Pt1000 is a growing minority choice in HVAC because the higher impedance keeps 2-wire cable error below the application’s accuracy budget without needing 3-wire compensation. NTC still dominates by installed count, with Pt1000 a growing share and thermocouples reserved for high-temperature flue measurements.

The motor protection case

Motor windings have three concurrent temperature-sensing roles, often filled by three different technologies:

Thermocouples are rarely used in motor windings — the sensitivity is too low to deliver useful resolution at the operating temperature, and the welded junctions degrade in the vacuum-pressure-impregnation environment.

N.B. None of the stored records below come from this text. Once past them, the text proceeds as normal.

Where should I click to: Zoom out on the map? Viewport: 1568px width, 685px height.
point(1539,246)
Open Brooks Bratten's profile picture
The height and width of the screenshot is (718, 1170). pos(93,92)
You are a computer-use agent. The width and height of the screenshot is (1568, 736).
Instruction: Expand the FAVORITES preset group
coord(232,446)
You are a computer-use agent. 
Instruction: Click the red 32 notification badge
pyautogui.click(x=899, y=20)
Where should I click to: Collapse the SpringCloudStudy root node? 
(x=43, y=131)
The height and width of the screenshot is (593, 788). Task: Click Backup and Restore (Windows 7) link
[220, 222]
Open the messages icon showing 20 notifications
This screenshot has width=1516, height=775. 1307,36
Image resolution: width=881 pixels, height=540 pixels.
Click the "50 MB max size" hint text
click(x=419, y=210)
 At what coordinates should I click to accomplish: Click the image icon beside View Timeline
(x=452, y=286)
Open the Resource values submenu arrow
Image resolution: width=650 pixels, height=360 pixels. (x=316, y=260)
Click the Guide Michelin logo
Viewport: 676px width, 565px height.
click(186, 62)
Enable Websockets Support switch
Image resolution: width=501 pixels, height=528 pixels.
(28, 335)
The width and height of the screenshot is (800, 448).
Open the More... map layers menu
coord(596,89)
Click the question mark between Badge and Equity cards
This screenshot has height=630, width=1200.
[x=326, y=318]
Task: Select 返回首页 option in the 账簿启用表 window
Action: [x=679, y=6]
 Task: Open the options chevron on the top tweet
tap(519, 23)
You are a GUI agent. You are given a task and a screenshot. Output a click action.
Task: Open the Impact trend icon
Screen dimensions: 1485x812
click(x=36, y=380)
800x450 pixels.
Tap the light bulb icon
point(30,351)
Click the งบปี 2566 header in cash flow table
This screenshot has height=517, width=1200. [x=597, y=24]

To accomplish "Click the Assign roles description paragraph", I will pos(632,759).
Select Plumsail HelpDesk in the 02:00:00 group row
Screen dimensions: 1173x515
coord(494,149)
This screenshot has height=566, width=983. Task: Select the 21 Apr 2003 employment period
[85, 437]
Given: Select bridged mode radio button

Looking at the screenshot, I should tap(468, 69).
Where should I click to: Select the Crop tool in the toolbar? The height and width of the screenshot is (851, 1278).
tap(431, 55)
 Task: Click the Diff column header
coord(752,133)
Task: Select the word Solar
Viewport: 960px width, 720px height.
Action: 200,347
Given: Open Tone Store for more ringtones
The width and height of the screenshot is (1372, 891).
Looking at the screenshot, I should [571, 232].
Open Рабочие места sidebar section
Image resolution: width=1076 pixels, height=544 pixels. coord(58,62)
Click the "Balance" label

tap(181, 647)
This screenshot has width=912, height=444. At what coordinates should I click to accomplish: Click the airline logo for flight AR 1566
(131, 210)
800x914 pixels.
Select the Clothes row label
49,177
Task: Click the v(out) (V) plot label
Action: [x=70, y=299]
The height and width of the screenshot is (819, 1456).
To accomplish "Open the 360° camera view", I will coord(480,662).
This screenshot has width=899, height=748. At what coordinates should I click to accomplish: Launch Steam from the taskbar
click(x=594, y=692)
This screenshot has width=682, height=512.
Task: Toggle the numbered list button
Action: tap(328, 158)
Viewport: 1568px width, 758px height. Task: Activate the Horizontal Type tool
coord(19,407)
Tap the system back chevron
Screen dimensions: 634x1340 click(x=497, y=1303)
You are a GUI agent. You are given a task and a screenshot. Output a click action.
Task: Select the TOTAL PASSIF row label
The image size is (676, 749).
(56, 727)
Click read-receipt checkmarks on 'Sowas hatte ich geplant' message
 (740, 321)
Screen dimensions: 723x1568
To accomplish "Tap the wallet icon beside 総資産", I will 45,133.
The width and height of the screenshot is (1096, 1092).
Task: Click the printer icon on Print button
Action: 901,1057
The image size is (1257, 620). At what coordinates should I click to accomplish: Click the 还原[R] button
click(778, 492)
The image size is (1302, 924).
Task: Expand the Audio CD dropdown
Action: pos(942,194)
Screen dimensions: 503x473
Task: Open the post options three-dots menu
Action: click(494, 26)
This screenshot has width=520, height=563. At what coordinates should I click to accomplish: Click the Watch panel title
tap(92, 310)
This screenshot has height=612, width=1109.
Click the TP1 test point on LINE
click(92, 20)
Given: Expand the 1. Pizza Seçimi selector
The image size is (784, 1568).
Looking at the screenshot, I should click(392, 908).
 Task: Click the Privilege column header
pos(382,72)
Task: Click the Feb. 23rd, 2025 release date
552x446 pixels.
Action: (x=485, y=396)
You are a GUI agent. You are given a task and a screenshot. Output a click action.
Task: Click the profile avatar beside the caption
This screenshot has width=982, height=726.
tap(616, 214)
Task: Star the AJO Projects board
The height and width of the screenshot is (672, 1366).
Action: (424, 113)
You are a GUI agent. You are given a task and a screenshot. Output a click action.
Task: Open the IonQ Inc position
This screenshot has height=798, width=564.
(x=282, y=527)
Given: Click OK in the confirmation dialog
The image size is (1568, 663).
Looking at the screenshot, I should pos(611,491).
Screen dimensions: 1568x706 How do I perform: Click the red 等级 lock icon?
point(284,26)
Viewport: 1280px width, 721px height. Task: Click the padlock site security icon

The battery-management case

Modern lithium-ion BMS chips integrate per-cell NTC excitation and sigma-delta ADCs. The NTC sits directly on the cell terminal or pouch surface and feeds a microcontroller. Pt1000 is gaining ground in high-end EV packs because the better long-term stability simplifies cell-balancing algorithms over the 8-10 year service life. Thermocouples are almost never used — the precision is wrong and the voltage output complicates the BMS interface.

The medical device case

Medical applications split sharply by accuracy class. Patient monitors and wearable thermometers use small-package NTCs with ±0.1 °C interchangeability for clinical-grade accuracy at room and body temperature. Sterilisation autoclaves and incubators use Pt100 Class A RTDs for traceability to ISO 13485 quality systems. Both technologies have validated medical-device track records and cleanroom-compatible packaging.

The decision tree

  1. Operating temperature > +400 °C? → Thermocouple (or specialised Pt100 for < 600 °C).
  2. Need < ±0.5 °C accuracy with long-term stability? → Pt100/Pt1000 RTD.
  3. Need binary trip with fail-safe behaviour? → PTC thermistor.
  4. Operating in −40 to +120 °C with cost pressure? → NTC thermistor.
  5. Need linear curve in microcontroller firmware for motor control? → KTY silicon or Pt1000.
  6. Multiple sensors in one motor or transformer? → Combination — PTC trip + RTD continuous + KTY feedback.

A note on response time

All three technologies have similar inherent thermal response times for a given mass — the difference is dominated by the package and the medium. A bare NTC bead in still air responds in 5-10 s; the same bead potted in a brass housing for HVAC duct mounting responds in 30-60 s. The dominant time constant is almost always the thermal path between the medium and the sensing element, not the sensor itself. Specify package and mounting style accordingly.